Question

How many bit strings of length n, where n is a positive integer, start and end with 1s?

Answer

**step1** Understanding the Problem

We are asked to find out how many different bit strings exist with a specific length 'n'. A bit string is a sequence made up only of 0s and 1s. The problem states two important rules for these strings: they must start with a 1 and they must also end with a 1. The length 'n' is a positive whole number, which means 'n' can be 1, 2, 3, and so on.

**step2** Analyzing the Structure of the Bit String

Let's imagine the 'n' positions in our bit string.
The problem tells us that the very first position must have a 1.
The problem also tells us that the very last position (the 'n'-th position) must have a 1.
So, our bit string will always look something like this:
1 _ _ _ ... _ _ _ 1
The first position is a 1, and the last position is a 1. These two positions are fixed.

**step3** Considering Special Cases for 'n'

We need to consider what happens for very small values of 'n'.
Case 1: When n = 1.
The bit string has only one position. Since it must start with a 1 and end with a 1, the only possible string is '1'.
So, for n = 1, there is 1 bit string.
Case 2: When n = 2.
The bit string has two positions. The first position must be 1, and the second (which is also the last) position must be 1.
So, the only possible string is '11'.
For n = 2, there is 1 bit string.

**step4** Analyzing Flexible Positions for 'n' Greater Than or Equal to 2

Now, let's consider 'n' values of 2 or more.
For n = 2, as we saw, the string is '11'. The first 1 is fixed, and the last 1 is fixed. There are no positions left in the middle. The number of middle positions is (total positions) - (first position) - (last position) = n - 2. For n=2, this is 2 - 2 = 0 middle positions.
For n = 3: The string looks like 1 _ 1.
There is 1 middle position (3 - 2 = 1).
This middle position can be either a 0 or a 1. So, there are 2 choices for this position.
The possible strings are '101' and '111'. There are 2 bit strings.
For n = 4: The string looks like 1 _ _ 1.
There are 2 middle positions (4 - 2 = 2).
Each of these middle positions can be either a 0 or a 1.
For the first middle position, there are 2 choices.
For the second middle position, there are 2 choices.
To find the total number of ways to fill these 2 spots, we multiply the number of choices for each spot: 2 multiplied by 2, which is 4.
The possible strings are '1001', '1011', '1101', '1111'. There are 4 bit strings.
For n = 5: The string looks like 1 _ _ _ 1.
There are 3 middle positions (5 - 2 = 3).
Each of these 3 middle positions can be either a 0 or a 1.
So, we multiply 2 by itself 3 times: 2 multiplied by 2 multiplied by 2, which is 8. There are 8 bit strings.

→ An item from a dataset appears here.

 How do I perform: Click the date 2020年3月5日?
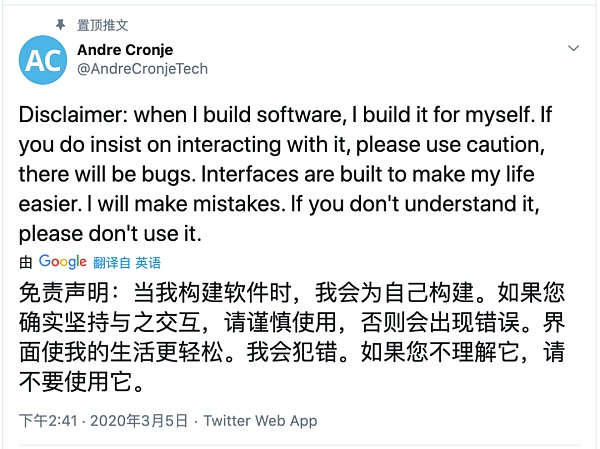pyautogui.click(x=136, y=421)
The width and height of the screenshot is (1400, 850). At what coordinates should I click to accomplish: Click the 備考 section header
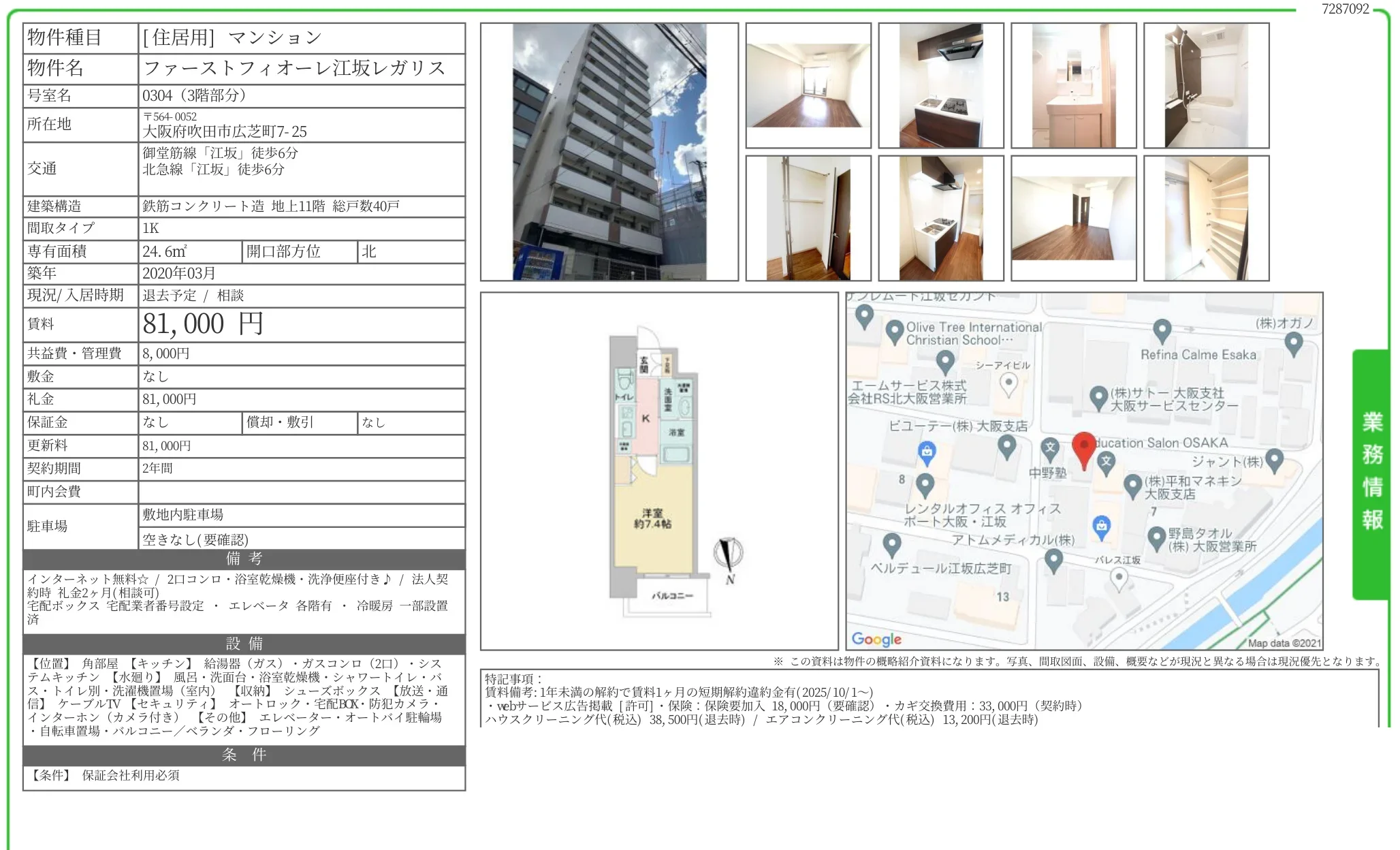pos(243,559)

**step5** Formulating the General Rule

We see a pattern for n greater than or equal to 2:
When there are 0 middle positions (n=2), there is 1 way (which can be thought of as no choices, so 1).
When there is 1 middle position (n=3), there are 2 ways.
When there are 2 middle positions (n=4), there are 2 x 2 = 4 ways.
When there are 3 middle positions (n=5), there are 2 x 2 x 2 = 8 ways.
In general, for 'n' greater than or equal to 2, there are 'n - 2' middle positions. Each of these 'n - 2' positions can be filled in 2 ways (either with a 0 or a 1).
So, the total number of ways to fill the middle positions is 2 multiplied by itself 'n - 2' times.
This can be written using a special mathematical notation called an exponent: $$2^{n-2}$$.
Let's check if this formula works for our earlier cases (for n $$\ge$$ 2):
For n = 2: The formula gives $$2^{2-2} = 2^0$$. Any number (except 0) raised to the power of 0 is 1. So, $$2^0 = 1$$. This matches our finding of 1 bit string for n=2.
For n = 3: The formula gives $$2^{3-2} = 2^1 = 2$$. This matches our finding of 2 bit strings for n=3.
For n = 4: The formula gives $$2^{4-2} = 2^2 = 4$$. This matches our finding of 4 bit strings for n=4.

**step6** Final Answer

Based on our analysis, the number of bit strings of length 'n' that start and end with 1s is:
* If n = 1, there is 1 bit string.
* If n is a positive integer greater than or equal to 2 (n $$\ge$$ 2), there are $$2^{n-2}$$ bit strings.